For new code, I would not use Fil-C. For kernel and low-level tools, other languages seem better. Right now, Rust is the only popular language in this space that doesn't have these disadvantages. But in my view, Rust also has issues, specially the borrow checker, and code verbosity. Maybe in the future there will be a language that resolves these issues as well (as a hobby, I'm trying to build such a language). But right now, Rust seems to be the best choice for the kernel (for code that needs to be fast and secure).
And size. About 10x increase both on disk and in memory
$ stat -c '%s %n' {/opt/fil,}/bin/bash
15299472 /opt/fil/bin/bash
1446024 /bin/bash
$ ps -eo rss,cmd | grep /bash
34772 /opt/fil/bin/bash
4256 /bin/bashUbuntu 25.10's rust "coreutils" multicall binary: 10828088 bytes on disk, 7396 KB in RAM while doing "sleep".
Alpine 3.22's GNU "coreutils" multicall binary: 1057280 bytes on disk, 2320 KB in RAM while doing "sleep".
There is no C or C++ memory safe compiler with acceptable performance for kernels, rendering, games, etc. For that you need Rust.
The future includes Fil-C for legacy code that isn’t performance sensitive and Rust for new code that is.
Also, Fil-C's overheads are the lowest for programs that are pushing primitive bits around.
Fil-C's overheads are the highest for programs that chase pointers.

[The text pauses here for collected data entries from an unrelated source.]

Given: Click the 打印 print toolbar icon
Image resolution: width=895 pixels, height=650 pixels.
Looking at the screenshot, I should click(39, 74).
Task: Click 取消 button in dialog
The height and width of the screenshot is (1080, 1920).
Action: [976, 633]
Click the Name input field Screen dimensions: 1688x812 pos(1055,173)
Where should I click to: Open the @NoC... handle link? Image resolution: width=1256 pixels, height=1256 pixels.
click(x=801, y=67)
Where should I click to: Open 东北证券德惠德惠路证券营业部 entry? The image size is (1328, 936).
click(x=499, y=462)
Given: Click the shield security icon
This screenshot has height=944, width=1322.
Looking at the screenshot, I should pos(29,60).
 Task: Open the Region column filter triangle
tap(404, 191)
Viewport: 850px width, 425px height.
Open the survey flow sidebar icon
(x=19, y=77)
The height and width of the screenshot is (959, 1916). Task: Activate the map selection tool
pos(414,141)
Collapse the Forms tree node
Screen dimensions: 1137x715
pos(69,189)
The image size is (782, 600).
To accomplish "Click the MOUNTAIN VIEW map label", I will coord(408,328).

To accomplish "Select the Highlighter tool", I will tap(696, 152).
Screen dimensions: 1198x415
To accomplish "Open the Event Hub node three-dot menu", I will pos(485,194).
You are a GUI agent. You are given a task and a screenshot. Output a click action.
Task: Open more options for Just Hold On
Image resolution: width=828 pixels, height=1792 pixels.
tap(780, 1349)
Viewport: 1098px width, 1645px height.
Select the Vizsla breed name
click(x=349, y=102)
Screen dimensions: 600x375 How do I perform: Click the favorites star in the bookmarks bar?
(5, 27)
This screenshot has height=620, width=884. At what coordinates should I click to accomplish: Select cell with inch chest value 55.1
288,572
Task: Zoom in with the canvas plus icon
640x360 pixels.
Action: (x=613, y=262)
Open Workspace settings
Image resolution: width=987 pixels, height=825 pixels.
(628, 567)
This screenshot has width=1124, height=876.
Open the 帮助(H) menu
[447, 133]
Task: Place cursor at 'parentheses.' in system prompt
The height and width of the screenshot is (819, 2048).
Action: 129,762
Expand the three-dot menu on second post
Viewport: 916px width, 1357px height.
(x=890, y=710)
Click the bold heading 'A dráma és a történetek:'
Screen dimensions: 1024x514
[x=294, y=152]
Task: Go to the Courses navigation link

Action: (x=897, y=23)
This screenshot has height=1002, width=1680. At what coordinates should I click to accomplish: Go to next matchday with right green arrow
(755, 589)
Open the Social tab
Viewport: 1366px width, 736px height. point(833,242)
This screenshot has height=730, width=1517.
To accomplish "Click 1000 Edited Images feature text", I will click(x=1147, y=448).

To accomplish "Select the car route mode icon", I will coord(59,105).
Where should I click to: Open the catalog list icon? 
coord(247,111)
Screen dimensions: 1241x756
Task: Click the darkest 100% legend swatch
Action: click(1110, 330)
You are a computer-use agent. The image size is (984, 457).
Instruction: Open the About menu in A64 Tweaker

I'm guessing the CPU bound bits of apt (if there are any) are more of the former
Fil-C is useful for the long tail of C/C++ that no one will bother to rewrite and is still usable if slow.
Still, it's all LLVM, so perhaps unsafe Rust for Fil-space can be a thing, a useful one for catching (what would be) UBs even [Fil-C defines everything, so no UBs, but I'm assuming you want to eventually run it outside of Fil-space].
Now I actually wonder if Fil-C has an escape hatch somewhere for syscalls that it does not understand etc. Well it doesn't do inline assembly, so I shouldn't expect much... I wonder how far one needs to extend the asm clobber syntax for it to remotely come close to working.